• WHAT YOU SHOULD DO: Please filter the entries and return only the lines that include "computer".

(Saved entries)

##########

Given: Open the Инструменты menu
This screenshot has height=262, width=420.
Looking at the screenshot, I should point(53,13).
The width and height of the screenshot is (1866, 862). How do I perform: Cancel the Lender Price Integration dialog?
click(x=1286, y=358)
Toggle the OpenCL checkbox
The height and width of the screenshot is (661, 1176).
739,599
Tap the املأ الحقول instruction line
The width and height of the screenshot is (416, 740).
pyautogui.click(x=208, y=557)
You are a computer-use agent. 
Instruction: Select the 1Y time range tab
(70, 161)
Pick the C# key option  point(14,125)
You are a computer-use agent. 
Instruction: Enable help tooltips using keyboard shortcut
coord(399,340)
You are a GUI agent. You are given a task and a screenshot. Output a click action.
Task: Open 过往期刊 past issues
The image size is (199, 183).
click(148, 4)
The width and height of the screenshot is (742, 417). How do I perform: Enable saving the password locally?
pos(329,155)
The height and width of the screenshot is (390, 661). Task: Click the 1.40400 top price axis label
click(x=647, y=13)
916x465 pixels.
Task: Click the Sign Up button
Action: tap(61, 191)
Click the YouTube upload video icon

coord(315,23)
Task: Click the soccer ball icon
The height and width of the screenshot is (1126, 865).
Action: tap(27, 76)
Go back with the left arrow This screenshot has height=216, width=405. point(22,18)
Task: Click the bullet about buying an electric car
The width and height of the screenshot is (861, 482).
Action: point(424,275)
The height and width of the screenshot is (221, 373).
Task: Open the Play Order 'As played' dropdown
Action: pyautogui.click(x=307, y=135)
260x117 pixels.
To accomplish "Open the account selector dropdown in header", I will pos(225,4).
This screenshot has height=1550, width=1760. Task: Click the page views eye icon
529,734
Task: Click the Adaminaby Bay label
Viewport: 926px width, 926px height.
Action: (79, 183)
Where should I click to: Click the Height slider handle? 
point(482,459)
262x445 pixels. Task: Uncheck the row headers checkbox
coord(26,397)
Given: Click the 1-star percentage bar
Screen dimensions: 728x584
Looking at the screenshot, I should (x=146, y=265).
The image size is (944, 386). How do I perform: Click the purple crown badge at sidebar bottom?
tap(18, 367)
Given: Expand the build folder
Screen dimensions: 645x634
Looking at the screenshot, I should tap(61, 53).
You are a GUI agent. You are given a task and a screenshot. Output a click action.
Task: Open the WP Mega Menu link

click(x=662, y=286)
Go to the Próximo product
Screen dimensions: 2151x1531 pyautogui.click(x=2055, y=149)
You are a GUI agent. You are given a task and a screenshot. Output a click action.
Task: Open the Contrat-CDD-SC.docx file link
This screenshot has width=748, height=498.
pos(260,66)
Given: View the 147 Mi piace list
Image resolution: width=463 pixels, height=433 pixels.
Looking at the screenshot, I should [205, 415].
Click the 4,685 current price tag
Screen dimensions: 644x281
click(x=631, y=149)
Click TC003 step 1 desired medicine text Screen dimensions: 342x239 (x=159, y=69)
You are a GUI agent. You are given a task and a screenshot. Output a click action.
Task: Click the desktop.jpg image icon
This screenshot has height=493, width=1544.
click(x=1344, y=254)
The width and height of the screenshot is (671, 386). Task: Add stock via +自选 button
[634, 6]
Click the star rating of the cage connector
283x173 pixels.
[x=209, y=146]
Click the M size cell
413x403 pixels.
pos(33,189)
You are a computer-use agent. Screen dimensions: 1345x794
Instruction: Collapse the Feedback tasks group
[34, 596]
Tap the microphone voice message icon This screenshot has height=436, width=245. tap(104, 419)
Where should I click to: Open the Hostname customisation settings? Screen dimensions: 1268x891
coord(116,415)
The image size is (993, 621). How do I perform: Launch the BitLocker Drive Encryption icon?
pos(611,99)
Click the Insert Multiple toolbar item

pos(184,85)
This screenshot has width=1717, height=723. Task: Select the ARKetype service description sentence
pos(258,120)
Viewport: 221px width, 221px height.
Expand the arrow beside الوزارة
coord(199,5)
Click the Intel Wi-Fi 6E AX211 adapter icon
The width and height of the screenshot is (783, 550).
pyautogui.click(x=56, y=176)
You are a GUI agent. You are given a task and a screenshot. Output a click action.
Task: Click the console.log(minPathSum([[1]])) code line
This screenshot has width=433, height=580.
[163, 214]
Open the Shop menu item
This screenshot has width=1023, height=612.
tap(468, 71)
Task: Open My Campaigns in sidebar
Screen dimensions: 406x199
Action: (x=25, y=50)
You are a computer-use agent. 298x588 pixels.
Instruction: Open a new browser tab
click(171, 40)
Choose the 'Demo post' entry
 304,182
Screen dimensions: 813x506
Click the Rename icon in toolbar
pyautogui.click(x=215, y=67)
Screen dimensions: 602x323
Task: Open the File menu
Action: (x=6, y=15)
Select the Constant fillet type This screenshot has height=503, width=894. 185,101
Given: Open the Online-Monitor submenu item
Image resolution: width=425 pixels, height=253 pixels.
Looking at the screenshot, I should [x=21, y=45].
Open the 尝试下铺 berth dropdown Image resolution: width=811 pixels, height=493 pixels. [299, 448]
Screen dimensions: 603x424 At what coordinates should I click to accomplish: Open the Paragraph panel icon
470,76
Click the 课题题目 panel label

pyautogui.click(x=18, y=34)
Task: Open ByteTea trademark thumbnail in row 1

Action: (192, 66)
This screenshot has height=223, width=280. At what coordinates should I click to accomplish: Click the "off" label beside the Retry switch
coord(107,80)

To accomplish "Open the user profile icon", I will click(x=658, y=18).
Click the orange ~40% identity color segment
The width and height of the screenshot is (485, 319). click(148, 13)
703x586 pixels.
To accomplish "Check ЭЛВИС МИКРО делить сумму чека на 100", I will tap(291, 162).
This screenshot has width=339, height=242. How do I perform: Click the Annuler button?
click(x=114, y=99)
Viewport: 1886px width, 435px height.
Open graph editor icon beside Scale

##########

• OUTPUT FOR THIS TASK:
You are a computer-use agent. 
You are a computer-use agent. 
You are a computer-use agent. Screen dimensions: 1345x794
You are a computer-use agent. 298x588 pixels.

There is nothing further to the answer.